The Pastor condemned the “horrendous atrocities such as the aggressive propagation of homo- and bisexuality” as well as the “psychologically and physiologically damaging pro-homosexual literature and guidance in the public school system; all under the fraudulent guise of equal rights.”
He went on to say that “war has been declared,” calling on readers to “take whatever steps are necessary to reverse the wickedness.” (Click on this short-cut to see the full letter: http://tinyurl.com/dzsg6.)
:::
For reasonable people who believe in equality and safety for all, it is easy to condemn Boissoin’s hurtful and inflammatory language. Furthermore, the temptation is strong to want to silence such an angry diatribe which might find an audience of people willing to join his war against equality.
While it is difficult to support Boissoin’s right to spew his misguided and vitriolic thoughts, support his right, we must.
If Boissoin was no longer able to share his views, then who might be next in also having their freedom of expression limited. Traditionally, the LGBT community’s freedom has been repressed by society and its laws.
Plus, it is far better that Boissoin expose his views than have them pushed underground. Under the glaring light of public scrutiny, his ideas will most likely wither and die.

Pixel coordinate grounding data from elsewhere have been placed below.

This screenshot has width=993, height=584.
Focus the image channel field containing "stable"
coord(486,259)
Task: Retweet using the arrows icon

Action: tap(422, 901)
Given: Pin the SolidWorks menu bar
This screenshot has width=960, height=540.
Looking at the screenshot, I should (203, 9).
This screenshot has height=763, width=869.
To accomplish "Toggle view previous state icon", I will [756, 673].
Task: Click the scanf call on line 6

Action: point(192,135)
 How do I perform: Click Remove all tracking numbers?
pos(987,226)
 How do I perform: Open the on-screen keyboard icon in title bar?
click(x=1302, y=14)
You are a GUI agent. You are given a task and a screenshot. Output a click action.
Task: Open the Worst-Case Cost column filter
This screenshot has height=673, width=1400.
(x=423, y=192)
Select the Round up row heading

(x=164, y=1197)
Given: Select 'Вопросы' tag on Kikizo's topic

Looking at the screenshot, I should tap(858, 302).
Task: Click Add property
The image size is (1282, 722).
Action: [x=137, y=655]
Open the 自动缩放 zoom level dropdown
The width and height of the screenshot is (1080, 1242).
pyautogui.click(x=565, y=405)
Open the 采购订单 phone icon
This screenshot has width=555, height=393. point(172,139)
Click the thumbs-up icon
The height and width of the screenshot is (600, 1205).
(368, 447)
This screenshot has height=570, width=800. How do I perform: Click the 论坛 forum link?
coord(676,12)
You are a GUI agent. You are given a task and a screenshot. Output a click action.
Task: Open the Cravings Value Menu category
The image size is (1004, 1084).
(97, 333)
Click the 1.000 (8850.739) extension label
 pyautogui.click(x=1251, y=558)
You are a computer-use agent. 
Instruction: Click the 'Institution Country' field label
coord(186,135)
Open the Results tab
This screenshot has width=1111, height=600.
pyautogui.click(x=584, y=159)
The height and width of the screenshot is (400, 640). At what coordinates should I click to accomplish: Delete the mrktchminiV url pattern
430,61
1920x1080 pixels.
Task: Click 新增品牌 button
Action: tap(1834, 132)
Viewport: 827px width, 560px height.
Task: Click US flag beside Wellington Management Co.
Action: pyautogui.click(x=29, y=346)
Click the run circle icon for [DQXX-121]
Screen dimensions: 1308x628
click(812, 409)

Marchildon gets it. And so should anyone who claims to be an advocate for the downtrodden or the powerless. Historically, free speech -- scratch that -- offensive free speech has been the only tool available for powerless groups, precisely because they had nothing else: no power, no money and in many cases, no votes. From the anti-slavery movement to the suffragette movment to the civil rights movement, it was the force of ideas, spoken plainly and with the express purpose of offending the sensibilities of the status quo, that caused social change.
It's appalling that so many "official" spokesmen for groups that in the past have felt picked on -- I'm thinking of Official Jews, Official Feminists, Official Gays, etc. -- are now using the very tools of oppression and censorship they once chafed against. There is a libertarian streak to many gay activists; I think of martyrs Pim Fortuyn and Theo van Gogh. Their philosophy of persuasion and freedom is much more sympathetic than the abusive, butch politics of censorship and prosecution that Richard Warman and Darren Lund express.
When it comes to winning over public opinion to the cause of gay rights, for every person Marchildon persuades, Warman and Lund alienate ten others.